# Too much of a good thing?



## pdoutaz (May 13, 2010)

I recently started feeding cucumber and Zucchini in all my tanks. In the 120G I put in 2 * 1/2" thick pieces and it's gone is 3-4 hours. There are 7 Black Ghost Knife, about a dozen assorted loachs and 4 (1" - 4") BN Plecos that seem to be the main consumers. Is it possible to feed too much fresh veggies? If so, what is the recommended amount / frequency?

Thanks in advance for your input!!


----------



## Adz1 (Apr 21, 2010)

IMO you can not feed to much fresh veggie as long as it is being consumed and not left to foul the water.


----------



## donjuan_corn (May 6, 2010)

How long of a time do you guys usually leave the cucumber or zucchini in the tank?


----------



## Adz1 (Apr 21, 2010)

donjuan_corn said:


> How long of a time do you guys usually leave the cucumber or zucchini in the tank?


some last longer than others and also depends on your filter.
i've been known to leave zucchini up to 3 days with a water change on the 3rd day.


----------



## 2wheelsx2 (Apr 21, 2010)

I only leave my zucchini in 24 hours as it seems to disintegrate and make a mess.
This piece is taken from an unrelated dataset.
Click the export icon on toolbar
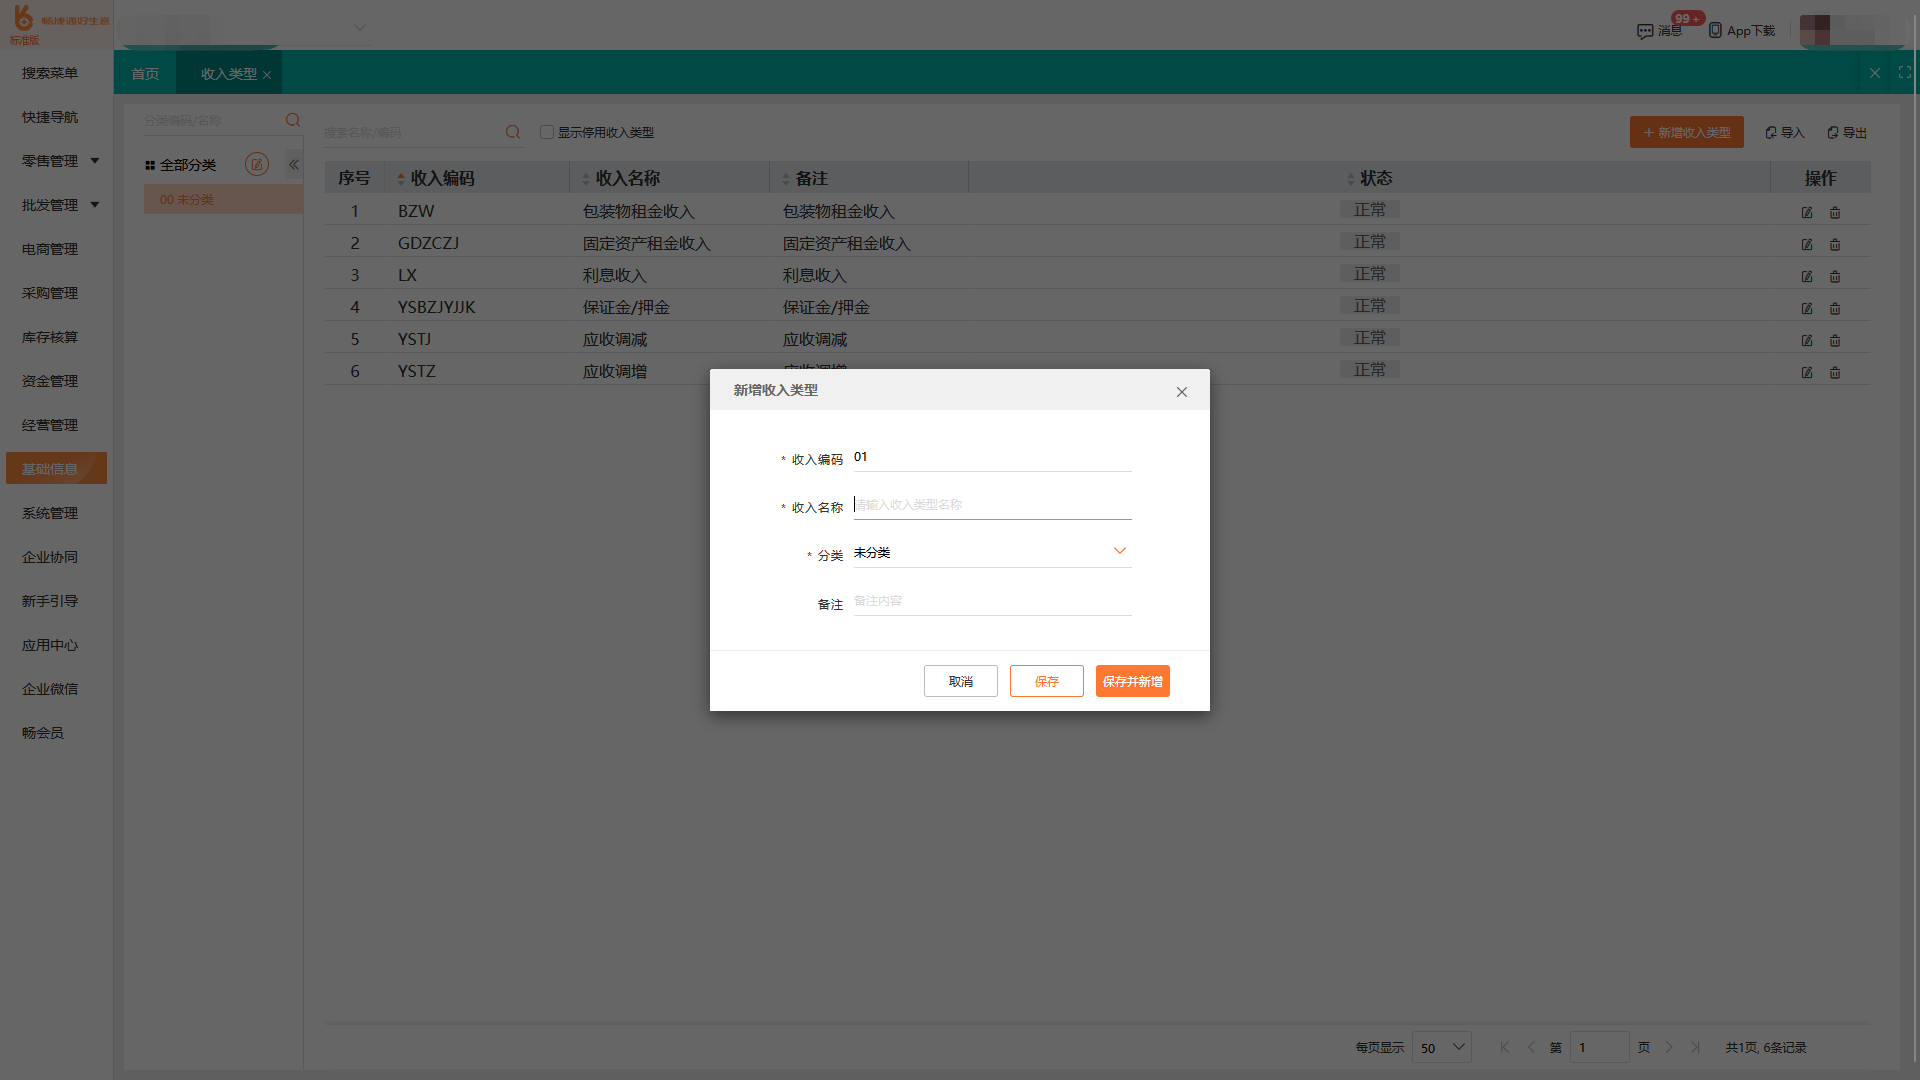Viewport: 1920px width, 1080px height. coord(1846,132)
In my 125, I put in a 1/2 lb yam and it's gone in 12 hours, leaving little bits of skin. So 1/2" pieces are not excessive. Plecos process a lot of food extremely rapidly, as you can tell by the colour of their poop (it's whatever colour food you feed them), so you cannot really overfeed these guys, as Adrian said, unless you're fouling the water.
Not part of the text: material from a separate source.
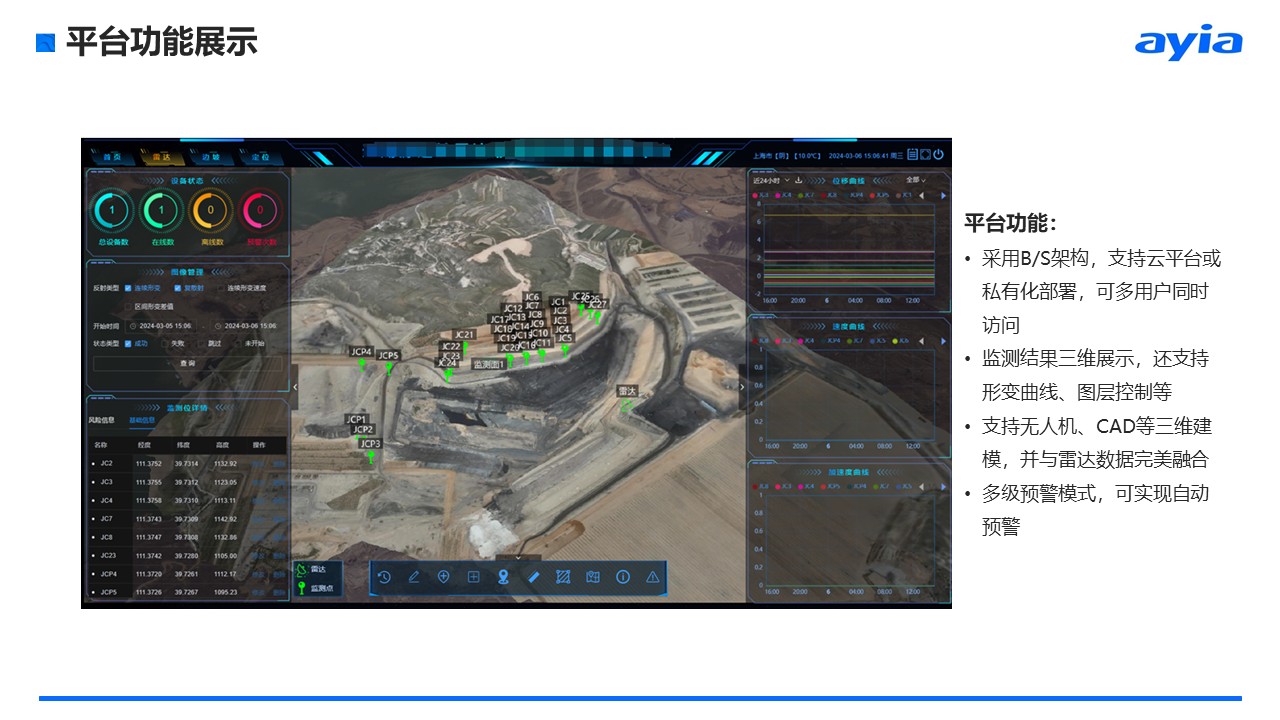Switch to the 首页 tab
This screenshot has height=720, width=1280.
112,158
Oh, and I feed my plecos veggies 3 times a week when I'm around. When I'm away, my wife only feeds them veggies once a week. When I first come back, they really go at the veggies the first time I feed, which tells me they need to be fed more than once a week.


----------



## donjuan_corn (May 6, 2010)

I usually put a zucchini on a fork and drop er in the tank, what do you guys do?


----------



## 2wheelsx2 (Apr 21, 2010)

Screwcumber by Opti-Fish - Home April sells them. I hate having the big ugly forks in my tanks. Prior to that I used brass bolts.


----------



## donjuan_corn (May 6, 2010)

Lol. i just bought the ones on the website you gave me 5.65 pounds lol. i'll get it in the mail in 2 weeks


----------



## Maxxxboost (Jun 29, 2010)

Does anyone feed their fish peas?


----------



## katienaha (May 9, 2010)

i have heard of people feeding peas. just nuke them in the microwave for 5-10 seconds and give them a squish before droppin them in.


----------



## slipstream (Apr 25, 2010)

make sure you remove the shell for the peas, other than that they are great for your fish as well. They cannot digest the shell (if the eat if) so its safe to remove it after you nuke em. 
Fresh peas are always best too, but the frozen kind still stand no chance when being assaulted by fish.


----------



## 2wheelsx2 (Apr 21, 2010)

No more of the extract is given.